Exercise goal:
The full listing is needed, transcribed word for word.

Data under study:
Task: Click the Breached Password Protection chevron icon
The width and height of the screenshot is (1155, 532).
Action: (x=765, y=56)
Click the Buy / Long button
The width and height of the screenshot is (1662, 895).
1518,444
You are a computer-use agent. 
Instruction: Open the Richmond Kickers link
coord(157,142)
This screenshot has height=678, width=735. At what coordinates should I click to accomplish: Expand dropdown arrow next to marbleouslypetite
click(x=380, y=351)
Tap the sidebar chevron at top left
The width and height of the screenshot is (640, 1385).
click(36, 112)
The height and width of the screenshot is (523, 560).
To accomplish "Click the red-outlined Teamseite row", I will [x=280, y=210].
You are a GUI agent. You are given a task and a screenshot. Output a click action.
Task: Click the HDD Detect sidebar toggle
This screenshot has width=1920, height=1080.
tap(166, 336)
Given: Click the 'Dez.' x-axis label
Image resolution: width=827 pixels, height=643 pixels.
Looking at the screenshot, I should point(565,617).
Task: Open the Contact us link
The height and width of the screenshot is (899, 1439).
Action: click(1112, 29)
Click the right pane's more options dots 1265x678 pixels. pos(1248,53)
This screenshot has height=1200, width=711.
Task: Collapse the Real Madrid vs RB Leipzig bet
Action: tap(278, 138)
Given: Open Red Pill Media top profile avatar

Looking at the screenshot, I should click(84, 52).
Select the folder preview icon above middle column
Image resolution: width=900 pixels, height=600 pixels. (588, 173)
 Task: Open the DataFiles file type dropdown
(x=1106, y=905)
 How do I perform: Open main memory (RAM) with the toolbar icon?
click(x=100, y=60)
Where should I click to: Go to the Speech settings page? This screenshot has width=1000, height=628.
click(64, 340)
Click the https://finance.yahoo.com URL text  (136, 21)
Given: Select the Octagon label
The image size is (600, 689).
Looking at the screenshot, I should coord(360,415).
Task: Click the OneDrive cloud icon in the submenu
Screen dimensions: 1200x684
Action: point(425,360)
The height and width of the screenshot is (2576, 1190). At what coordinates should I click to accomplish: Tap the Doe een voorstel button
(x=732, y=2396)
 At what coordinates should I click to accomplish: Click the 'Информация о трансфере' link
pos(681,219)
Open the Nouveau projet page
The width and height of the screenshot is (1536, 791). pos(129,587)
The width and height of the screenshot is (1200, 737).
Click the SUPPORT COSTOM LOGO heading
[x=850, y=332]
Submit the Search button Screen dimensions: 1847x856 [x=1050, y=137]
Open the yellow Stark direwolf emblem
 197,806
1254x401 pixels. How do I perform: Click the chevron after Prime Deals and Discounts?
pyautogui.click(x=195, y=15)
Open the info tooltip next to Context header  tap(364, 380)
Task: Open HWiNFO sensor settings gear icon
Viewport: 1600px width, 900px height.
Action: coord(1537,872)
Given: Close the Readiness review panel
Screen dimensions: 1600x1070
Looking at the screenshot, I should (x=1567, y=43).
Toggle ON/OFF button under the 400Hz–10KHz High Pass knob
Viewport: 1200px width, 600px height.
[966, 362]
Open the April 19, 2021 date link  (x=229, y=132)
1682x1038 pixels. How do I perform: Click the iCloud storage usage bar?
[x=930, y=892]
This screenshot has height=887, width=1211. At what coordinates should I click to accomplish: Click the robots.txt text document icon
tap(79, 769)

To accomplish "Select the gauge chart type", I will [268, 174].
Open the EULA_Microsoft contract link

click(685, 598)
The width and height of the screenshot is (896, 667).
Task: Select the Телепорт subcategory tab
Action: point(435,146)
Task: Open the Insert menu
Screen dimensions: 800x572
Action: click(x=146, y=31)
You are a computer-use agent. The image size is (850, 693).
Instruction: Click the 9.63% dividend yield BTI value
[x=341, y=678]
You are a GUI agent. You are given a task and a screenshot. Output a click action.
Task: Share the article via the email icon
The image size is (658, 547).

Answer section:
Task: Click the Breached Password Protection chevron icon
The width and height of the screenshot is (1155, 532).
Action: (x=765, y=56)
Click the Buy / Long button
The width and height of the screenshot is (1662, 895).
1518,444
You are a computer-use agent. 
Instruction: Open the Richmond Kickers link
coord(157,142)
This screenshot has height=678, width=735. At what coordinates should I click to accomplish: Expand dropdown arrow next to marbleouslypetite
click(x=380, y=351)
Tap the sidebar chevron at top left
The width and height of the screenshot is (640, 1385).
click(36, 112)
The height and width of the screenshot is (523, 560).
To accomplish "Click the red-outlined Teamseite row", I will [x=280, y=210].
You are a GUI agent. You are given a task and a screenshot. Output a click action.
Task: Click the HDD Detect sidebar toggle
This screenshot has width=1920, height=1080.
tap(166, 336)
Given: Click the 'Dez.' x-axis label
Image resolution: width=827 pixels, height=643 pixels.
Looking at the screenshot, I should point(565,617).
Task: Open the Contact us link
The height and width of the screenshot is (899, 1439).
Action: click(1112, 29)
Click the right pane's more options dots 1265x678 pixels. pos(1248,53)
This screenshot has height=1200, width=711.
Task: Collapse the Real Madrid vs RB Leipzig bet
Action: tap(278, 138)
Given: Open Red Pill Media top profile avatar

Looking at the screenshot, I should click(84, 52).
Select the folder preview icon above middle column
Image resolution: width=900 pixels, height=600 pixels. (588, 173)
 Task: Open the DataFiles file type dropdown
(x=1106, y=905)
 How do I perform: Open main memory (RAM) with the toolbar icon?
click(x=100, y=60)
Where should I click to: Go to the Speech settings page? This screenshot has width=1000, height=628.
click(64, 340)
Click the https://finance.yahoo.com URL text  (136, 21)
Given: Select the Octagon label
The image size is (600, 689).
Looking at the screenshot, I should coord(360,415).
Task: Click the OneDrive cloud icon in the submenu
Screen dimensions: 1200x684
Action: point(425,360)
The height and width of the screenshot is (2576, 1190). At what coordinates should I click to accomplish: Tap the Doe een voorstel button
(x=732, y=2396)
 At what coordinates should I click to accomplish: Click the 'Информация о трансфере' link
pos(681,219)
Open the Nouveau projet page
The width and height of the screenshot is (1536, 791). pos(129,587)
The width and height of the screenshot is (1200, 737).
Click the SUPPORT COSTOM LOGO heading
[x=850, y=332]
Submit the Search button Screen dimensions: 1847x856 [x=1050, y=137]
Open the yellow Stark direwolf emblem
 197,806
1254x401 pixels. How do I perform: Click the chevron after Prime Deals and Discounts?
pyautogui.click(x=195, y=15)
Open the info tooltip next to Context header  tap(364, 380)
Task: Open HWiNFO sensor settings gear icon
Viewport: 1600px width, 900px height.
Action: coord(1537,872)
Given: Close the Readiness review panel
Screen dimensions: 1600x1070
Looking at the screenshot, I should (x=1567, y=43).
Toggle ON/OFF button under the 400Hz–10KHz High Pass knob
Viewport: 1200px width, 600px height.
[966, 362]
Open the April 19, 2021 date link  (x=229, y=132)
1682x1038 pixels. How do I perform: Click the iCloud storage usage bar?
[x=930, y=892]
This screenshot has height=887, width=1211. At what coordinates should I click to accomplish: Click the robots.txt text document icon
tap(79, 769)

To accomplish "Select the gauge chart type", I will [268, 174].
Open the EULA_Microsoft contract link

click(685, 598)
The width and height of the screenshot is (896, 667).
Task: Select the Телепорт subcategory tab
Action: point(435,146)
Task: Open the Insert menu
Screen dimensions: 800x572
Action: click(x=146, y=31)
You are a computer-use agent. The image size is (850, 693).
Instruction: Click the 9.63% dividend yield BTI value
[x=341, y=678]
You are a GUI agent. You are given a task and a screenshot. Output a click action.
Task: Share the article via the email icon
The image size is (658, 547).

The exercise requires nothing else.